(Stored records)
=-=-=

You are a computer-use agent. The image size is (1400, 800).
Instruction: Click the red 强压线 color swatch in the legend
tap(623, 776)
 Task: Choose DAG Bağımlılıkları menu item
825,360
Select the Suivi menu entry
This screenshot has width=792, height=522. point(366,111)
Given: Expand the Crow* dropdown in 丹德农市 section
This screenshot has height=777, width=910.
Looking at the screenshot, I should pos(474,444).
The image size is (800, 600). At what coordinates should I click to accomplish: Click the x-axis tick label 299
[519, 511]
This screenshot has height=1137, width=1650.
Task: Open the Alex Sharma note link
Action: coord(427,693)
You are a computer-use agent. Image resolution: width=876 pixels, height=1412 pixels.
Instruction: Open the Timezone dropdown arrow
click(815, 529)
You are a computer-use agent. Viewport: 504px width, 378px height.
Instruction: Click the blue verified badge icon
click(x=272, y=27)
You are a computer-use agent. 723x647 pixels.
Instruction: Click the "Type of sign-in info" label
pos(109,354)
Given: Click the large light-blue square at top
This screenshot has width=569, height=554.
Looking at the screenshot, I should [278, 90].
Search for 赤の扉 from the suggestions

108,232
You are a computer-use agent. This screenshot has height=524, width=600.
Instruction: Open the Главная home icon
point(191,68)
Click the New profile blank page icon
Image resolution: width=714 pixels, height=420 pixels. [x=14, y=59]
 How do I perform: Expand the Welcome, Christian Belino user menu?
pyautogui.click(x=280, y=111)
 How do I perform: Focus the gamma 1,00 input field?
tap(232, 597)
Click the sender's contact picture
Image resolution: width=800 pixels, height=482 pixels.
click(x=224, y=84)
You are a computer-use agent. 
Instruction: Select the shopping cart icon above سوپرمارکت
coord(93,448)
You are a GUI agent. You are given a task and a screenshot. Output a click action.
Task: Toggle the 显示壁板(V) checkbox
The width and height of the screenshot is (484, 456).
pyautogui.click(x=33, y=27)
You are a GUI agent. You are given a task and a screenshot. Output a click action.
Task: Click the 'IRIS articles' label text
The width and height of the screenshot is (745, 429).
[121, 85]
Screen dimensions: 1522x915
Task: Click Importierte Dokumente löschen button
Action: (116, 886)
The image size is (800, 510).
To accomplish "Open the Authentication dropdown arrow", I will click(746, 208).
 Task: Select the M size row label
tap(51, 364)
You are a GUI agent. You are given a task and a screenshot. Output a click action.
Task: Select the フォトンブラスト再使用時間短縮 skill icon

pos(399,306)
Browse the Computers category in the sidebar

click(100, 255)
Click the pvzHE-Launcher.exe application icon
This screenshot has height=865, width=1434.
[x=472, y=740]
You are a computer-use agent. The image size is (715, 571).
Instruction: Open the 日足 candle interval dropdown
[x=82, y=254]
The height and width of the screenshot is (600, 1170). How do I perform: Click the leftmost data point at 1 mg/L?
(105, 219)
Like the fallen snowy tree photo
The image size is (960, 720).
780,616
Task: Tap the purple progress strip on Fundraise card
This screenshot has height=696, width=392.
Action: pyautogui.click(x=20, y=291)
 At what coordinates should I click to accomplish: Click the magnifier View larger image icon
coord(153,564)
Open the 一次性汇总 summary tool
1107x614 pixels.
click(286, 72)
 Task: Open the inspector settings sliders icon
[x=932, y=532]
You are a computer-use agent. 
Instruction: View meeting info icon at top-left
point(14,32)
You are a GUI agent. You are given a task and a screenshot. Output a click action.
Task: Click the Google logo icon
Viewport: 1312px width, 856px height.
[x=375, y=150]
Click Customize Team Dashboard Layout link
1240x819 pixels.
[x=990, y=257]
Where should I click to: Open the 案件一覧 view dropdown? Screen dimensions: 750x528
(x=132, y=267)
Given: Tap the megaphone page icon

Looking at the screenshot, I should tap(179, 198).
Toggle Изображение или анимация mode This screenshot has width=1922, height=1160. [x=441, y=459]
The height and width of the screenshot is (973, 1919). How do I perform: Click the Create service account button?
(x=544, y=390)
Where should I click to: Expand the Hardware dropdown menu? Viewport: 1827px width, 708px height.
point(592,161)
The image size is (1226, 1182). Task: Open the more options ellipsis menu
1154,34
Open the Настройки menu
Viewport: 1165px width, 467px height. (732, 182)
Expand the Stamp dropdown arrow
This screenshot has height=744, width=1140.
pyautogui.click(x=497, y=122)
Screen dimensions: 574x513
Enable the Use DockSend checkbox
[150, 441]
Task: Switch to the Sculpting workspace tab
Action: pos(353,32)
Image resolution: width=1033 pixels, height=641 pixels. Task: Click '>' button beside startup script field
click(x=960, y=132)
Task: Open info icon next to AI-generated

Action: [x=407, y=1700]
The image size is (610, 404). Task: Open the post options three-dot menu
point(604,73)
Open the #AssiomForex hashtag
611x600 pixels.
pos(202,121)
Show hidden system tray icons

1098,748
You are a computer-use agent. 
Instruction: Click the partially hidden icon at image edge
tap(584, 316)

=-=-=

TASK GOAL: Exact copies of all the entries above are to be printed.

RESPONSE TO THE EXERCISE:
You are a computer-use agent. The image size is (1400, 800).
Instruction: Click the red 强压线 color swatch in the legend
tap(623, 776)
 Task: Choose DAG Bağımlılıkları menu item
825,360
Select the Suivi menu entry
This screenshot has width=792, height=522. point(366,111)
Given: Expand the Crow* dropdown in 丹德农市 section
This screenshot has height=777, width=910.
Looking at the screenshot, I should pos(474,444).
The image size is (800, 600). At what coordinates should I click to accomplish: Click the x-axis tick label 299
[519, 511]
This screenshot has height=1137, width=1650.
Task: Open the Alex Sharma note link
Action: coord(427,693)
You are a computer-use agent. Image resolution: width=876 pixels, height=1412 pixels.
Instruction: Open the Timezone dropdown arrow
click(815, 529)
You are a computer-use agent. Viewport: 504px width, 378px height.
Instruction: Click the blue verified badge icon
click(x=272, y=27)
You are a computer-use agent. 723x647 pixels.
Instruction: Click the "Type of sign-in info" label
pos(109,354)
Given: Click the large light-blue square at top
This screenshot has width=569, height=554.
Looking at the screenshot, I should [278, 90].
Search for 赤の扉 from the suggestions

108,232
You are a computer-use agent. This screenshot has height=524, width=600.
Instruction: Open the Главная home icon
point(191,68)
Click the New profile blank page icon
Image resolution: width=714 pixels, height=420 pixels. [x=14, y=59]
 How do I perform: Expand the Welcome, Christian Belino user menu?
pyautogui.click(x=280, y=111)
 How do I perform: Focus the gamma 1,00 input field?
tap(232, 597)
Click the sender's contact picture
Image resolution: width=800 pixels, height=482 pixels.
click(x=224, y=84)
You are a computer-use agent. 
Instruction: Select the shopping cart icon above سوپرمارکت
coord(93,448)
You are a GUI agent. You are given a task and a screenshot. Output a click action.
Task: Toggle the 显示壁板(V) checkbox
The width and height of the screenshot is (484, 456).
pyautogui.click(x=33, y=27)
You are a GUI agent. You are given a task and a screenshot. Output a click action.
Task: Click the 'IRIS articles' label text
The width and height of the screenshot is (745, 429).
[121, 85]
Screen dimensions: 1522x915
Task: Click Importierte Dokumente löschen button
Action: (116, 886)
The image size is (800, 510).
To accomplish "Open the Authentication dropdown arrow", I will click(746, 208).
 Task: Select the M size row label
tap(51, 364)
You are a GUI agent. You are given a task and a screenshot. Output a click action.
Task: Select the フォトンブラスト再使用時間短縮 skill icon

pos(399,306)
Browse the Computers category in the sidebar

click(100, 255)
Click the pvzHE-Launcher.exe application icon
This screenshot has height=865, width=1434.
[x=472, y=740]
You are a computer-use agent. The image size is (715, 571).
Instruction: Open the 日足 candle interval dropdown
[x=82, y=254]
The height and width of the screenshot is (600, 1170). How do I perform: Click the leftmost data point at 1 mg/L?
(105, 219)
Like the fallen snowy tree photo
The image size is (960, 720).
780,616
Task: Tap the purple progress strip on Fundraise card
This screenshot has height=696, width=392.
Action: pyautogui.click(x=20, y=291)
 At what coordinates should I click to accomplish: Click the magnifier View larger image icon
coord(153,564)
Open the 一次性汇总 summary tool
1107x614 pixels.
click(286, 72)
 Task: Open the inspector settings sliders icon
[x=932, y=532]
You are a computer-use agent. 
Instruction: View meeting info icon at top-left
point(14,32)
You are a GUI agent. You are given a task and a screenshot. Output a click action.
Task: Click the Google logo icon
Viewport: 1312px width, 856px height.
[x=375, y=150]
Click Customize Team Dashboard Layout link
1240x819 pixels.
[x=990, y=257]
Where should I click to: Open the 案件一覧 view dropdown? Screen dimensions: 750x528
(x=132, y=267)
Given: Tap the megaphone page icon

Looking at the screenshot, I should tap(179, 198).
Toggle Изображение или анимация mode This screenshot has width=1922, height=1160. [x=441, y=459]
The height and width of the screenshot is (973, 1919). How do I perform: Click the Create service account button?
(x=544, y=390)
Where should I click to: Expand the Hardware dropdown menu? Viewport: 1827px width, 708px height.
point(592,161)
The image size is (1226, 1182). Task: Open the more options ellipsis menu
1154,34
Open the Настройки menu
Viewport: 1165px width, 467px height. (732, 182)
Expand the Stamp dropdown arrow
This screenshot has height=744, width=1140.
pyautogui.click(x=497, y=122)
Screen dimensions: 574x513
Enable the Use DockSend checkbox
[150, 441]
Task: Switch to the Sculpting workspace tab
Action: pos(353,32)
Image resolution: width=1033 pixels, height=641 pixels. Task: Click '>' button beside startup script field
click(x=960, y=132)
Task: Open info icon next to AI-generated

Action: [x=407, y=1700]
The image size is (610, 404). Task: Open the post options three-dot menu
point(604,73)
Open the #AssiomForex hashtag
611x600 pixels.
pos(202,121)
Show hidden system tray icons

1098,748
You are a computer-use agent. 
Instruction: Click the partially hidden icon at image edge
tap(584, 316)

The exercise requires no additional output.